Dealing with epilepsy

Short essay on humanity – epilepsy

Humanity today is regressing. Our views of the world are more limited than ever.  Although new technologies to connect each other emerge every year and every day, our minds are more closed.

We live in a world that punishes those who are different. A person with epilepsy is brought under the microscope, but the lenses are never changed. Our views of those with epilepsy are blurred by opinions from the past.

We live in a world that punishes those who are different. A person with epilepsy often hides his/her condition from friends and colleagues in hope to not be treated differently. The “white-glove” treatment is like pity thrown in our eyes.

We live in a world that punishes those who are different. A person with epilepsy is tired of hearing “isn’t that a mental disease” or “can you go to school with that“. Yes, we can go to school and yes, we can have great grades, sometimes better than everybody else. Yes, we can work and achieve performance and have great jobs. Just look at Van Gogh, Neil Young, Edgar Allan Poe, Dostoevsky, Theodore Roosevelt and Caligula.

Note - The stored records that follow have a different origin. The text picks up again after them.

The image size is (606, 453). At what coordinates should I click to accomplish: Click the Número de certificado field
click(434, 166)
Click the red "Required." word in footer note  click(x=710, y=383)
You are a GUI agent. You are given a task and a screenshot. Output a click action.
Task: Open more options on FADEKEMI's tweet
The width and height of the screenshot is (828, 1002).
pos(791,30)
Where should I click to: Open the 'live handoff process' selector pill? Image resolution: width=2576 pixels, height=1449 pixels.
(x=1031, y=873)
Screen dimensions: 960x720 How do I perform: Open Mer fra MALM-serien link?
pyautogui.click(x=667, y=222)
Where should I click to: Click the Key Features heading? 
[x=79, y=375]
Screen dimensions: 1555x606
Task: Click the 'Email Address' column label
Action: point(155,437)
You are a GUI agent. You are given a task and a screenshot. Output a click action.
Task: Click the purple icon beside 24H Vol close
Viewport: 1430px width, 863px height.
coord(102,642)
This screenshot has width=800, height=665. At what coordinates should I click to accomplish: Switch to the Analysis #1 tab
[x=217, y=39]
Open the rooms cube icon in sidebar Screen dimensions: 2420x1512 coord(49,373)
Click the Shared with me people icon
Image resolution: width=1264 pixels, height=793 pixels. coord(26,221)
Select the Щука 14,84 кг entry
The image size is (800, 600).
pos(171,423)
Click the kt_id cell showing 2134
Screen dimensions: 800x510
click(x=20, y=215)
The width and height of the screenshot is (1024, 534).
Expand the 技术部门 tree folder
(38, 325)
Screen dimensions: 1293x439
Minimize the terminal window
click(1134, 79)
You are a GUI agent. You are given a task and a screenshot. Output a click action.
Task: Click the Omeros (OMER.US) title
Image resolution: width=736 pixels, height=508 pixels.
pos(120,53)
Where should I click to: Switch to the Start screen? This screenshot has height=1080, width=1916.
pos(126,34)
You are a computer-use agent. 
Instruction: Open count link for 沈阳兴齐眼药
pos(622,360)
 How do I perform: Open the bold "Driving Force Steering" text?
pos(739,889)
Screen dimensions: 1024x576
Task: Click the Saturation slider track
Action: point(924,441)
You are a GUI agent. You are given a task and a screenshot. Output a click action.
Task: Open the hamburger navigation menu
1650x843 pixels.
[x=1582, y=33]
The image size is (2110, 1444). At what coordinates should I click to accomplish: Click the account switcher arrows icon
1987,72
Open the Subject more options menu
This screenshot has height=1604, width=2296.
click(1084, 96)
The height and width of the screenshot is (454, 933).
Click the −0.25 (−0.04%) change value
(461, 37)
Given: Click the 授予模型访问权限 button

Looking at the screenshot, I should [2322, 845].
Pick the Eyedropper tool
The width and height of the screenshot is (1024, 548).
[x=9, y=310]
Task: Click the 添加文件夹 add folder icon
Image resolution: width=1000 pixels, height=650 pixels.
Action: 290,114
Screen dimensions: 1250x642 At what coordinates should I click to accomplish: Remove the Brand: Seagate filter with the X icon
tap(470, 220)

We live in a world that punishes those who are different. A person with epilepsy is protected from discrimination by law, but even the law sometimes discriminates. The law sets boundaries for us. Yes, I understand that we cannot hold a driving license, we cannot be airplane pilots because of the danger that would mean to ourselves and others. But those boundaries sometimes limit our freedom of speech, of movement, of everything.

I do not see epilepsy as a disorder that limits our power of thought, our freedom in any way possible, our views of the world. I see epilepsy as an opportunity to learn more, to view the world through different lenses that few have access to.

Yes, epilepsy is a disorder, not a disease.